However, based on the general rarity of nodal spread in sporadic GISTs (1-2%), the new TNM classification allowed assigning a pNO-status for a tumor without histologically examined lymph nodes [10]. On the other hand, presence of nodal metastasis was considered UICC stage IV in a manner similar to peripheral soft tissue sarcoma. It thus looks inappropriate to how to order assign a pediatric GIST pNO based on the current TNM if we know that the majority of nodal metastasis in this subset of GIST patients are detected histologically in grossly unremarkable lymph nodes in the surgical specimen [34,38]. However, the prognostic relevance of regional nodal metastasis commonly seen in pediatric GISTs and in rare adult GISTs remains currently unclear [34,39].

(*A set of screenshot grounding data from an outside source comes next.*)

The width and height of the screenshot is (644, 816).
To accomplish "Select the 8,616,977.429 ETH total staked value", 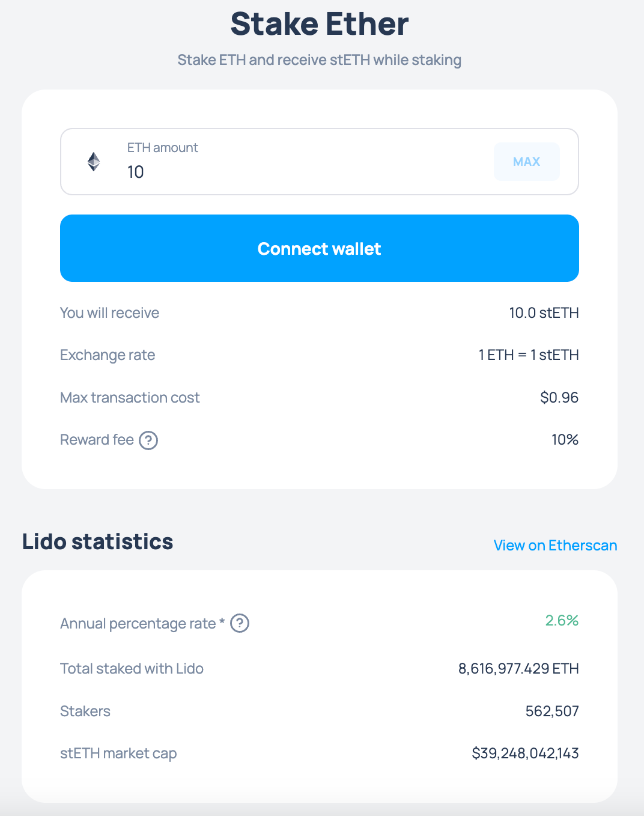I will click(518, 669).
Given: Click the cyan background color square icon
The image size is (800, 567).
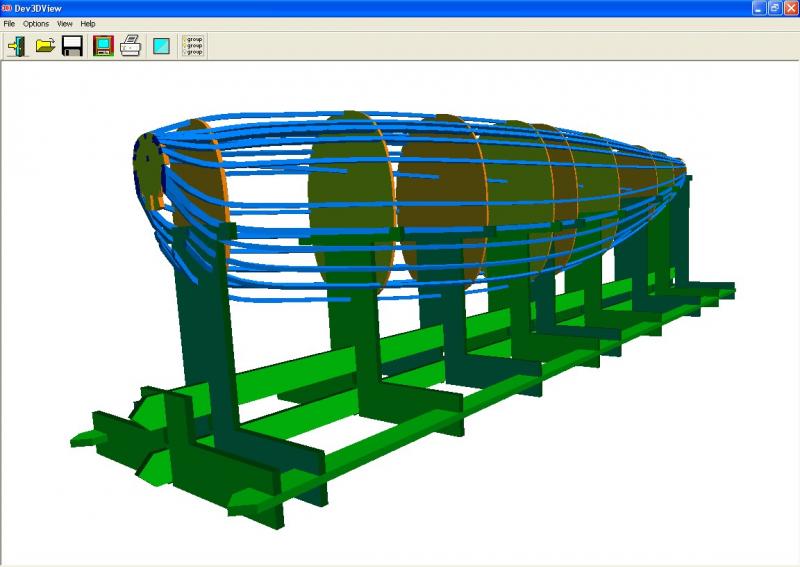Looking at the screenshot, I should (x=161, y=46).
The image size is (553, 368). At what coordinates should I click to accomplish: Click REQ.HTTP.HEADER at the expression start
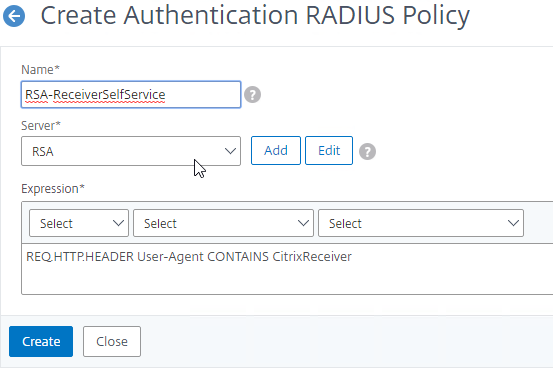80,257
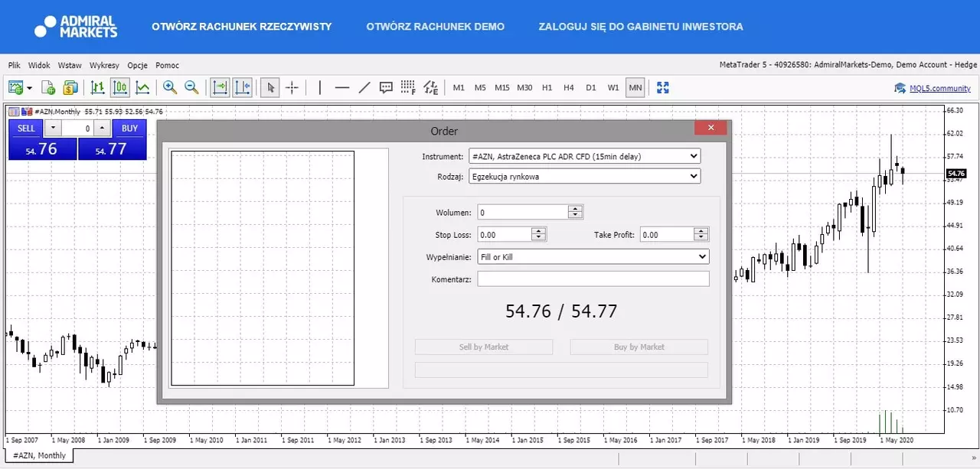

Thus, pediatric GISTs deserve a completely different approach regarding their diagnosis, treatment, risk assessment and staging stratification. In summary, review of available literature and considering also our own data and our experience with this tumor type, it is obvious that we urgently need a standardized system for evaluating and reporting GIST tumors. Notably, the great heterogeneity of these disorders has to be taken into consideration when proposing risk stratification and classification systems. An important question to be addressed initially should be: which criteria would be suitable for which tumor? Future studies are needed to address several questions and hypotheses presented and discussed in this critical perspective review.

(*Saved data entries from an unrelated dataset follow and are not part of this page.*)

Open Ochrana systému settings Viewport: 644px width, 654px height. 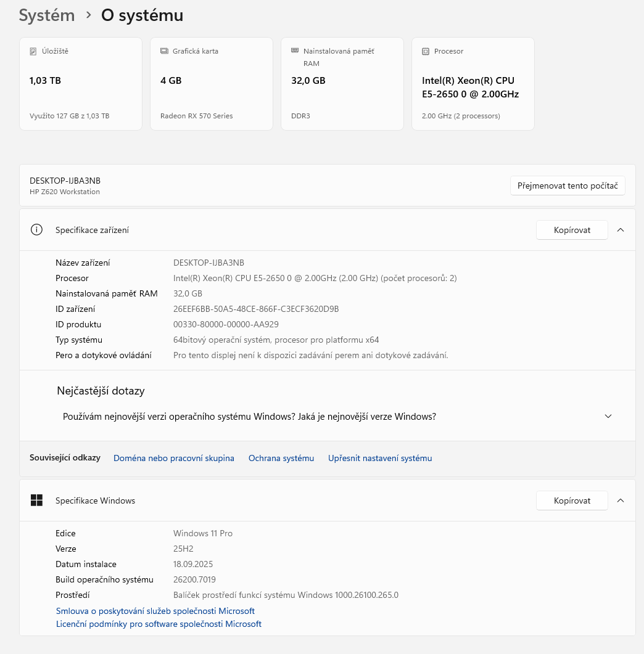click(281, 458)
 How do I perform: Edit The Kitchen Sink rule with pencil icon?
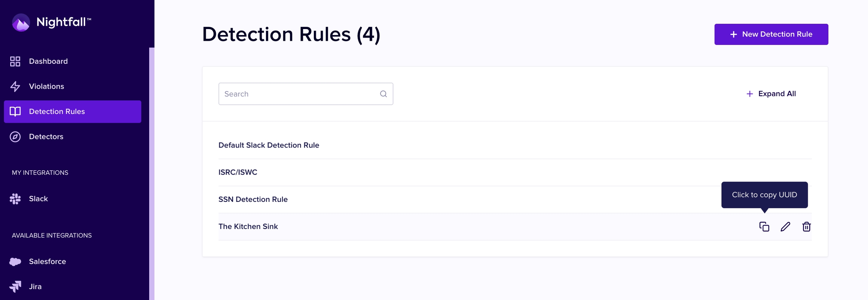coord(785,226)
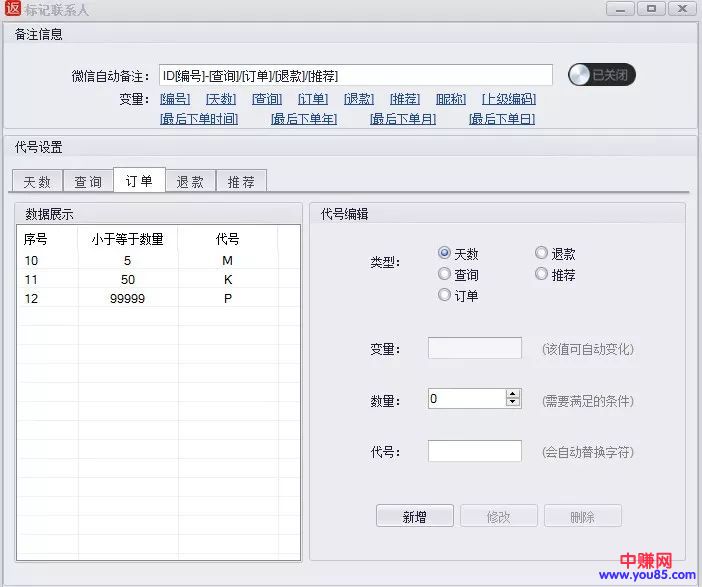Select the 天数 radio button
702x587 pixels.
point(445,254)
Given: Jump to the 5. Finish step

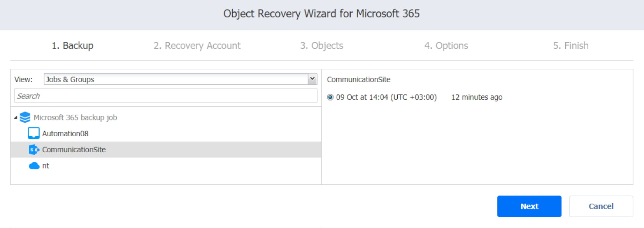Looking at the screenshot, I should pos(570,46).
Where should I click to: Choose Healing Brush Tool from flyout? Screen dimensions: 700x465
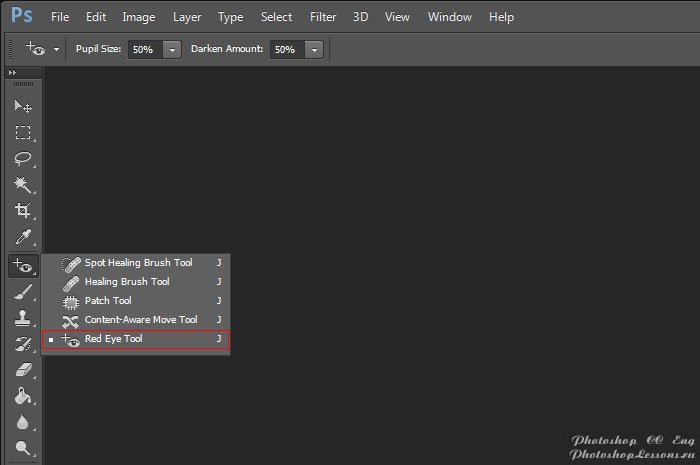point(126,282)
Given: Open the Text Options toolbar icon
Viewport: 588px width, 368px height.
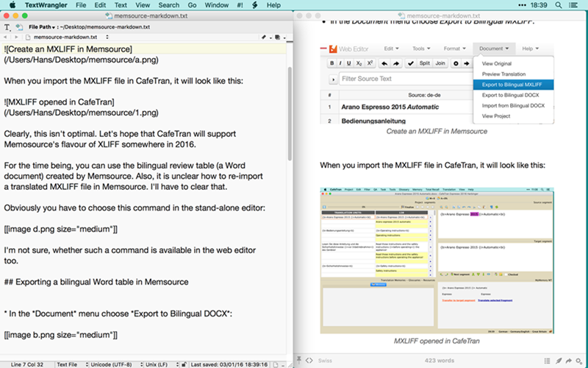Looking at the screenshot, I should click(x=7, y=27).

Hepatitis B virus (HBV) infects more than 350 million people worldwide and is one of the major causes of chronic liver disease in Asia-Pacific region.
Chronic HBV carriers manifest variable stages of liver inflammation and fibrosis in both clinical and pathologic aspects. The most serious outcome of those is cirrhosis that is not only a major cause of liver related death but also a main risk factor of hepatocellular carcinoma (HCC) in chronic HBV carriers. Therefore, the objectives of many basic researches and antiviral drugs for HBV were to prevent or retard the progression of cirrhosis. Among chronic HBV carriers, there are individual differences in the progression of cirrhosis. Even some of them never progress to cirrhosis. However, very few studies have assessed the progression rate of fibrosis or cirrhosis in chronic HBV carriers because of complex pathogenesis and the requirement of long term observation. Several individual gene differences influence the progression rate of fibrosis. One of those is a cytokine gene polymorphism that influences the production Batimastat or the activation of cytokines, linked to inflammation and fibrosis.